I wasnøt aware of that. Returning a PDMat seems fine so feel free to make a PR.

johnmyleswhite commented 7 years ago

Is that the only place we'd return a PDMat? I'm not opposed, but I'm wondering how it affects consistency.

jmxpearson commented 7 years ago

The only surprise here might be that PDMat <: AbstractArray is false, so doing most of the non-arithmetic array operations would require a conversion.

Why AbstractPDMat isn't a subtype of AbstractArray is something I never got, though.

andreasnoack commented 7 years ago

@jmxpearson Good point. I wasn't aware of that. I think we should try to change that and only return PDMats if/when that is the case.

tpapp commented 7 years ago

The original problem where this came up is currently implemented as

"""
Given covariance matrix Σ, shrinks the eigenvalues to their mean by a
factor `shrink` (the transformation is not volume-preserving), the
scake covariance matrix is scaled by

`Σ_scale * 2.4^2/d`

where `Σ_scale=1` yields the value recommended for random-walk
Metropolis.
"""
function scale_Σ(Σ, shrink=0.2, Σ_scale=1.0)
    @assert 0 ≤ shrink ≤ 1
    fact = eigfact(Symmetric(Σ))
    λs = sqrt.(fact[:values])
    λ0 = mean(λs)
    fact[:values] .= λs .* (1-shrink) + λ0*shrink
    d = size(chain)[2]
    PDMat(Symmetric(full(fact) .* (Σ_scale*2.4^2/d)))
end

with the idea that I can do MvNormal(scale_Σ(cov(z))) for some z::MvNormal. Notice the boilerplate: first I have to tell eigfactthat Σ is symmetric, then I have to wrap in PDMat(Symmetric()) because the single-argument MvNormal constructor will only accept Matrix or AbstractPDMat, even though PDMat which is called by the former constructor would accept the Symmetric without a problem. But that is a separate issue.

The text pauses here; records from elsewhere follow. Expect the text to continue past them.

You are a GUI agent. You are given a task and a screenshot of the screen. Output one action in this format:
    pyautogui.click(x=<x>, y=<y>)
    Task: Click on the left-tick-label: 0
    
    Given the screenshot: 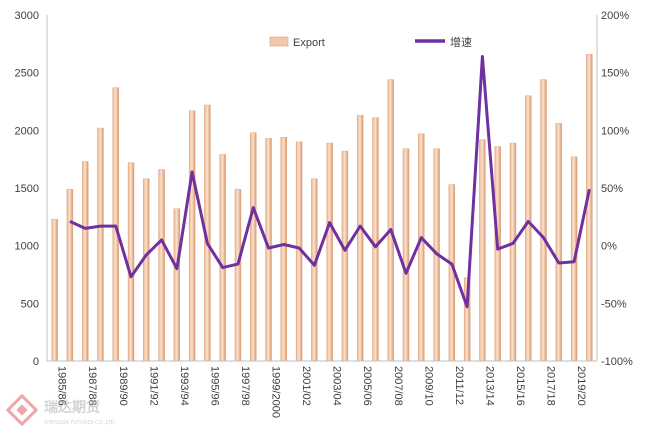 What is the action you would take?
    pyautogui.click(x=36, y=362)
    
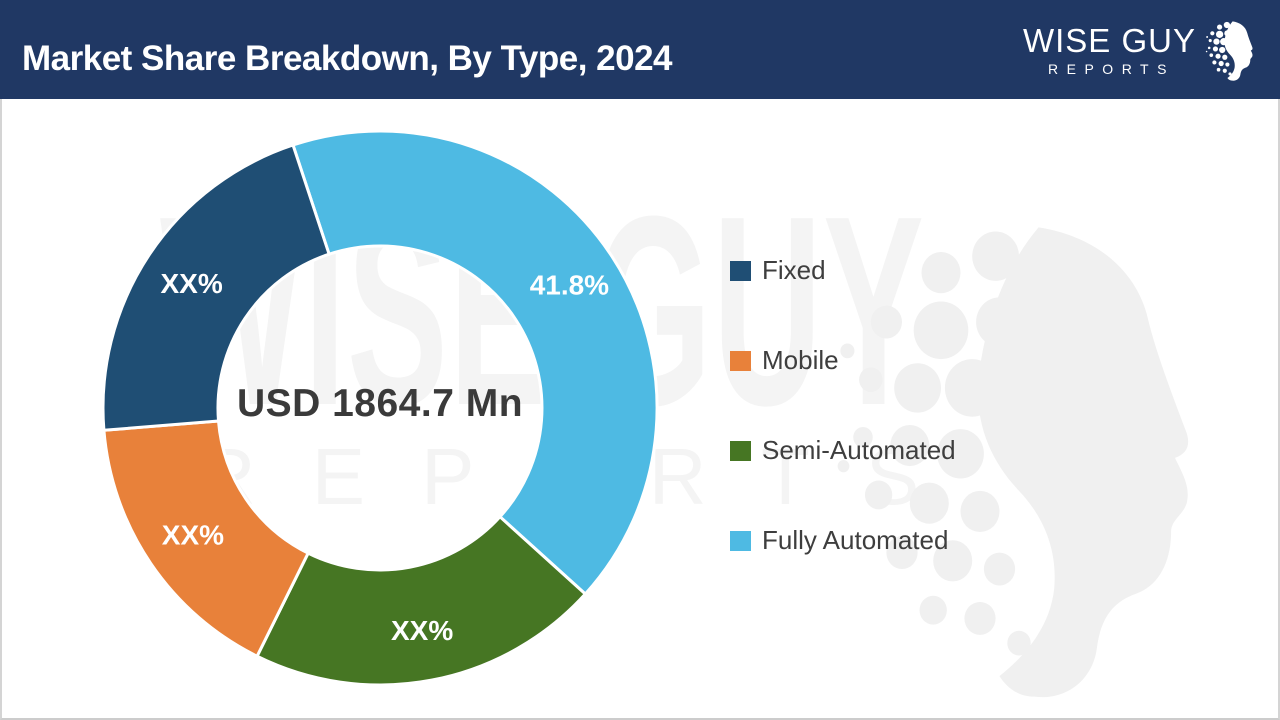 The height and width of the screenshot is (720, 1280). Describe the element at coordinates (740, 450) in the screenshot. I see `legend-swatch-semi-automated` at that location.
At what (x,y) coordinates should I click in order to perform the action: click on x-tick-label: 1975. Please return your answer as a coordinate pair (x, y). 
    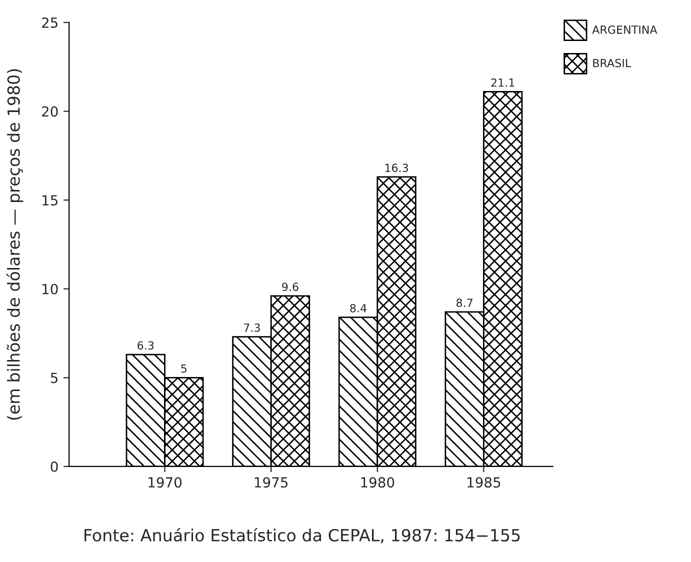
    Looking at the image, I should click on (271, 482).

lindahua commented 7 years ago

I agree that there should be a function that directly returns the internal representation, i.e. PDMat, for the purpose above. However, in other sense, PDMat is an internal representation, and should not always be directly exposed.

What about something like interncov(d) etc?

nalimilan commented 7 years ago

Or cov(PDMat, ...)?

andreasnoack commented 7 years ago

PDMat is an internal representation, and should not always be directly exposed

If PDMat became a subtype of AbstractMatrix then it wouldn't be hard to support general indexing for them so I don't see the harm in using them. In base, we also return XTriangular and Symmetric when possible.

st-- commented 2 years ago

If PDMat became a subtype of AbstractMatrix then it wouldn't be hard to support general indexing for them so I don't see the harm in using them. In base, we also return XTriangular and Symmetric when possible.

This was resolved in PDMats.jl by https://github.com/JuliaStats/PDMats.jl/pull/105, included in the package as of version 0.10, which is already the lower bound in Distributions.jl. I can prepare a PR that fixes this.